* Start DATASET CONTENT *

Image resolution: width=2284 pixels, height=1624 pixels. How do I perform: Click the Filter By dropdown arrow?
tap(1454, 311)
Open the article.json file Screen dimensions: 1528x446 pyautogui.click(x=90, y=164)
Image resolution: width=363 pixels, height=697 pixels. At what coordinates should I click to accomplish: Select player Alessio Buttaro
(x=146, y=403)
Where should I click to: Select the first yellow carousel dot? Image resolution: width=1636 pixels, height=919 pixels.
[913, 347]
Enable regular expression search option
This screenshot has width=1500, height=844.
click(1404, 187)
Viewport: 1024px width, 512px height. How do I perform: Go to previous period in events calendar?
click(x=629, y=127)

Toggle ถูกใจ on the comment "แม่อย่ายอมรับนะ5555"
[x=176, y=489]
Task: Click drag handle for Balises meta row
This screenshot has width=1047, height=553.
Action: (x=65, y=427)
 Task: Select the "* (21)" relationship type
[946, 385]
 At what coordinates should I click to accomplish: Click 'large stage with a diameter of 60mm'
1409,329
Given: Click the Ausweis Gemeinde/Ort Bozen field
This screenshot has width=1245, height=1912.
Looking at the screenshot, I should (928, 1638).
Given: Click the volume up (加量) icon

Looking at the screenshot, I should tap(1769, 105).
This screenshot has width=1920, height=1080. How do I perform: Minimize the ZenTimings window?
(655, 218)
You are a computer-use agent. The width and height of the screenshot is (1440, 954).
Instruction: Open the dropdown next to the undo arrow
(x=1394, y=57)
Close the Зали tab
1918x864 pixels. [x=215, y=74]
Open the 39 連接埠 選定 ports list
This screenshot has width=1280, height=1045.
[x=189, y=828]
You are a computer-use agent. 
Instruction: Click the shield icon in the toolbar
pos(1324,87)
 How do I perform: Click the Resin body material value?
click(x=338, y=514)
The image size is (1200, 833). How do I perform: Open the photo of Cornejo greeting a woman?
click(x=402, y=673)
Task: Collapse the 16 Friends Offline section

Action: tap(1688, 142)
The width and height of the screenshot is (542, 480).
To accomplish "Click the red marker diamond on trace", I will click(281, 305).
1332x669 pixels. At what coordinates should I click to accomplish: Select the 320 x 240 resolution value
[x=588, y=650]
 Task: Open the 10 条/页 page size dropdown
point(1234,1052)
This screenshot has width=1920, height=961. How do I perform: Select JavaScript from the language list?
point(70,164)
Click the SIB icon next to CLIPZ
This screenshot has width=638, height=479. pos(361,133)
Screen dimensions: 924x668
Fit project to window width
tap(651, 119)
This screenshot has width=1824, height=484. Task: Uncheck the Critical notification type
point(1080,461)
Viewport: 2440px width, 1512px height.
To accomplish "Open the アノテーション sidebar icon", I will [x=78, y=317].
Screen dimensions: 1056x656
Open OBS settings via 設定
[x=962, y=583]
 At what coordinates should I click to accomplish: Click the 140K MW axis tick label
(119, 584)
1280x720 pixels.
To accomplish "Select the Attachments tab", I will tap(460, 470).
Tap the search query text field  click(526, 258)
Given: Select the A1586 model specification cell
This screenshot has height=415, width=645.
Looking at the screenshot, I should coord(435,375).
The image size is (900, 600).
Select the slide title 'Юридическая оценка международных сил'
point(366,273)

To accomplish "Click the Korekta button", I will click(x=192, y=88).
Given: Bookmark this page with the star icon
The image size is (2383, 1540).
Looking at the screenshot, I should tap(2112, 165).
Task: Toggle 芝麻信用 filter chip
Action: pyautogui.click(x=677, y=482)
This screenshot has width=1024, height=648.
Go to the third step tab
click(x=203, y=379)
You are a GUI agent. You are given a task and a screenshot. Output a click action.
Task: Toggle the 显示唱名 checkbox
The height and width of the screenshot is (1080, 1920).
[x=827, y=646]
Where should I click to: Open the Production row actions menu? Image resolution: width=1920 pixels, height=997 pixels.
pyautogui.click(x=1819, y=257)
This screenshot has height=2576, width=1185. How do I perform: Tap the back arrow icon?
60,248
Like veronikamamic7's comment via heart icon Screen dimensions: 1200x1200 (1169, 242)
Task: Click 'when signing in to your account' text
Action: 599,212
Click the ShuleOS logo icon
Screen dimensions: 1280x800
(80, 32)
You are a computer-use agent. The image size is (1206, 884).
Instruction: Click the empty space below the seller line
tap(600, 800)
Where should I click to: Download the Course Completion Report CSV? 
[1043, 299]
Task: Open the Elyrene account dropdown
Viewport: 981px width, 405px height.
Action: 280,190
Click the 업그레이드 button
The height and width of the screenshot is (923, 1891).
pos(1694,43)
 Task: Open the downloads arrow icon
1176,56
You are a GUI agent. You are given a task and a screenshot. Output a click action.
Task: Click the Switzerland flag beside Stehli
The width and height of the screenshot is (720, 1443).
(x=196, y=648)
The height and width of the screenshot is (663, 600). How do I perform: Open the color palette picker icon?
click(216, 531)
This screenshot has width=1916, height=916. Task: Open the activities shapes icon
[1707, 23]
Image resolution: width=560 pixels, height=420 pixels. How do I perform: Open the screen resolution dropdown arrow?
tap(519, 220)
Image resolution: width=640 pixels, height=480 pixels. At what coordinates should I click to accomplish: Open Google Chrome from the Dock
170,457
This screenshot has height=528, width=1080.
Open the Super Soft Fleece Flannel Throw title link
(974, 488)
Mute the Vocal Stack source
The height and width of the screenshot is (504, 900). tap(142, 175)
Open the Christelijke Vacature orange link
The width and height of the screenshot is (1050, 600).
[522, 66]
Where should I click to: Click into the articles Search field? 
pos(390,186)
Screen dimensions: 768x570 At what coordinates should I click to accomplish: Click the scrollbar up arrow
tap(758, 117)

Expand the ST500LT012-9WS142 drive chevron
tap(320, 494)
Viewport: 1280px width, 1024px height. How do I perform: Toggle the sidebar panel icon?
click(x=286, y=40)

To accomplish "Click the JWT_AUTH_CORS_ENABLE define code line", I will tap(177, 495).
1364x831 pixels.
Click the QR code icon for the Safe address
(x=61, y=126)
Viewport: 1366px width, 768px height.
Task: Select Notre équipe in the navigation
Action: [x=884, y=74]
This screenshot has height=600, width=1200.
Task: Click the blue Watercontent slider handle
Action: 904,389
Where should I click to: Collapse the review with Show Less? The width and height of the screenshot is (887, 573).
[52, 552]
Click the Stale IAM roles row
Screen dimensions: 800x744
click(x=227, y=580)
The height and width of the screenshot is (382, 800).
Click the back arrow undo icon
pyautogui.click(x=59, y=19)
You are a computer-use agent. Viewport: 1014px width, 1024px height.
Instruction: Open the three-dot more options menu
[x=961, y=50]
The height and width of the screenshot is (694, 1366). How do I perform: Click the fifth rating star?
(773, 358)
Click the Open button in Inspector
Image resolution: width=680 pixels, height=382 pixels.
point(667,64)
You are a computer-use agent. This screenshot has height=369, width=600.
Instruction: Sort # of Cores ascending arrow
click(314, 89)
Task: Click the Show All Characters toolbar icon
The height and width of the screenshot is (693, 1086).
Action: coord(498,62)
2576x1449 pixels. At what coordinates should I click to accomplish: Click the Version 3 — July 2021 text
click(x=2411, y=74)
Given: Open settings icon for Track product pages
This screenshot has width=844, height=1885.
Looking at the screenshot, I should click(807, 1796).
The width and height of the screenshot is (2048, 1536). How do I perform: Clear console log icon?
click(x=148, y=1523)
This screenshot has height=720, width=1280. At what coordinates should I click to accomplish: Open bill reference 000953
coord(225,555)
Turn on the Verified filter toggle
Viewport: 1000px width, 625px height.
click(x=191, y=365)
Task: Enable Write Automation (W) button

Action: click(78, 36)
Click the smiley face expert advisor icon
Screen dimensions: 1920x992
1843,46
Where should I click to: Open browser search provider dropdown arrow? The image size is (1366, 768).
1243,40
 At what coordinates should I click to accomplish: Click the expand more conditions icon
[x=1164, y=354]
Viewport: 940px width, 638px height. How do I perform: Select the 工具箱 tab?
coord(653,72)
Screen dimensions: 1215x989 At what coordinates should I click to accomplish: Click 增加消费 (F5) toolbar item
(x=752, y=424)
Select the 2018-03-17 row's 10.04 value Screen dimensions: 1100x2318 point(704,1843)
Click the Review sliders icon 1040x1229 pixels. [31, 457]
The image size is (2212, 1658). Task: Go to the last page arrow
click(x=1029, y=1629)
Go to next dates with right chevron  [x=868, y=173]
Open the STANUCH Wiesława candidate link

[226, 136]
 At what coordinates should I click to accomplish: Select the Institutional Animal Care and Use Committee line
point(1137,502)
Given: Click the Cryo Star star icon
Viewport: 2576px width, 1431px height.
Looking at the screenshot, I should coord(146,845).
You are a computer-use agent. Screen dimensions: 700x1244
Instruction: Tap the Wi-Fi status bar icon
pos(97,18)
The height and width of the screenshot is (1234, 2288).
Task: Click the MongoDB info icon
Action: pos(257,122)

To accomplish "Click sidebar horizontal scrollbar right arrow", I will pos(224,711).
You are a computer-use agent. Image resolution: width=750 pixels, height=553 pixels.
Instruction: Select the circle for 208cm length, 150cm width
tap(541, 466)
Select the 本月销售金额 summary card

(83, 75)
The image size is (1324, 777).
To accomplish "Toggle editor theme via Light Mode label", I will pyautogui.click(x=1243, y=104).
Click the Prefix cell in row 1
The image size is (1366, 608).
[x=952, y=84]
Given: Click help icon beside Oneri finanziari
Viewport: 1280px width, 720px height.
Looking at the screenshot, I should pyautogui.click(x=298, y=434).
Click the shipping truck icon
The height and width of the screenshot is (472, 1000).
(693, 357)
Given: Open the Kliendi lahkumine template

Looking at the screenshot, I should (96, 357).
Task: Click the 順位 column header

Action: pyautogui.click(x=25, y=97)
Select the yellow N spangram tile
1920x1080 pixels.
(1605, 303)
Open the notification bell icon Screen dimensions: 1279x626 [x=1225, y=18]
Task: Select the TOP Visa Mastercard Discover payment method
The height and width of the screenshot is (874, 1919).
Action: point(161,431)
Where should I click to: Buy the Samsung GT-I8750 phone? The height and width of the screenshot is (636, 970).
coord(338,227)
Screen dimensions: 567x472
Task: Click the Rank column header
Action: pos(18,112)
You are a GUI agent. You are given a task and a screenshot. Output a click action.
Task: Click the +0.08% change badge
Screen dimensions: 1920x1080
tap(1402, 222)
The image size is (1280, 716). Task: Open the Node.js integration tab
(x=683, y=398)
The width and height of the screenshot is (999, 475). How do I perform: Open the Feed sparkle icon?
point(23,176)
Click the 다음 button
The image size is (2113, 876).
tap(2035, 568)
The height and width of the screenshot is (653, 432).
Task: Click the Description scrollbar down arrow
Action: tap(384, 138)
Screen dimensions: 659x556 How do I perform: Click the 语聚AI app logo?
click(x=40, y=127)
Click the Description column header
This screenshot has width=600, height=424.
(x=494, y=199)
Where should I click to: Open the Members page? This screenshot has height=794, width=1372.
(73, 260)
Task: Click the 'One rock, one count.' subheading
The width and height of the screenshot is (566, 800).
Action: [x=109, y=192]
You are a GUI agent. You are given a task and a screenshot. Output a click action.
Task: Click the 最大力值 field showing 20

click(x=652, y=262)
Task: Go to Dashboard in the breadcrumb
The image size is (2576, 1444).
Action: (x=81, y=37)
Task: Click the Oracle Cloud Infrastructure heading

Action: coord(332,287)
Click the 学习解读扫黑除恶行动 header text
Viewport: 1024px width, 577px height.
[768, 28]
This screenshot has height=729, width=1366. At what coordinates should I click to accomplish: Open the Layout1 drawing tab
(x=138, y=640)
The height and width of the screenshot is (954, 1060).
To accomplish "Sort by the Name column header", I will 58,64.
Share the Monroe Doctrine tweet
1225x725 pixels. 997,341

* End DATASET CONTENT *

**TASK TO COMPLETE**
Update the records from the line containing "Click the Stale IAM roles row" through the line containing "click(x=1029, y=1629)" by swapping "back arrow" for "return arrow", and write those lines out again with nothing else altered.

**COMPLETED TASK**
Click the Stale IAM roles row
Screen dimensions: 800x744
click(x=227, y=580)
The height and width of the screenshot is (382, 800).
Click the return arrow undo icon
pyautogui.click(x=59, y=19)
You are a computer-use agent. Viewport: 1014px width, 1024px height.
Instruction: Open the three-dot more options menu
[x=961, y=50]
The height and width of the screenshot is (694, 1366). How do I perform: Click the fifth rating star?
(773, 358)
Click the Open button in Inspector
Image resolution: width=680 pixels, height=382 pixels.
point(667,64)
You are a computer-use agent. This screenshot has height=369, width=600.
Instruction: Sort # of Cores ascending arrow
click(314, 89)
Task: Click the Show All Characters toolbar icon
The height and width of the screenshot is (693, 1086).
Action: coord(498,62)
2576x1449 pixels. At what coordinates should I click to accomplish: Click the Version 3 — July 2021 text
click(x=2411, y=74)
Given: Open settings icon for Track product pages
This screenshot has width=844, height=1885.
Looking at the screenshot, I should click(807, 1796).
The width and height of the screenshot is (2048, 1536). How do I perform: Clear console log icon?
click(x=148, y=1523)
This screenshot has height=720, width=1280. At what coordinates should I click to accomplish: Open bill reference 000953
coord(225,555)
Turn on the Verified filter toggle
Viewport: 1000px width, 625px height.
click(x=191, y=365)
Task: Enable Write Automation (W) button

Action: click(78, 36)
Click the smiley face expert advisor icon
Screen dimensions: 1920x992
1843,46
Where should I click to: Open browser search provider dropdown arrow? The image size is (1366, 768).
1243,40
 At what coordinates should I click to accomplish: Click the expand more conditions icon
[x=1164, y=354]
Viewport: 940px width, 638px height. How do I perform: Select the 工具箱 tab?
coord(653,72)
Screen dimensions: 1215x989 At what coordinates should I click to accomplish: Click 增加消费 (F5) toolbar item
(x=752, y=424)
Select the 2018-03-17 row's 10.04 value Screen dimensions: 1100x2318 point(704,1843)
Click the Review sliders icon 1040x1229 pixels. [31, 457]
The image size is (2212, 1658). Task: Go to the last page arrow
click(x=1029, y=1629)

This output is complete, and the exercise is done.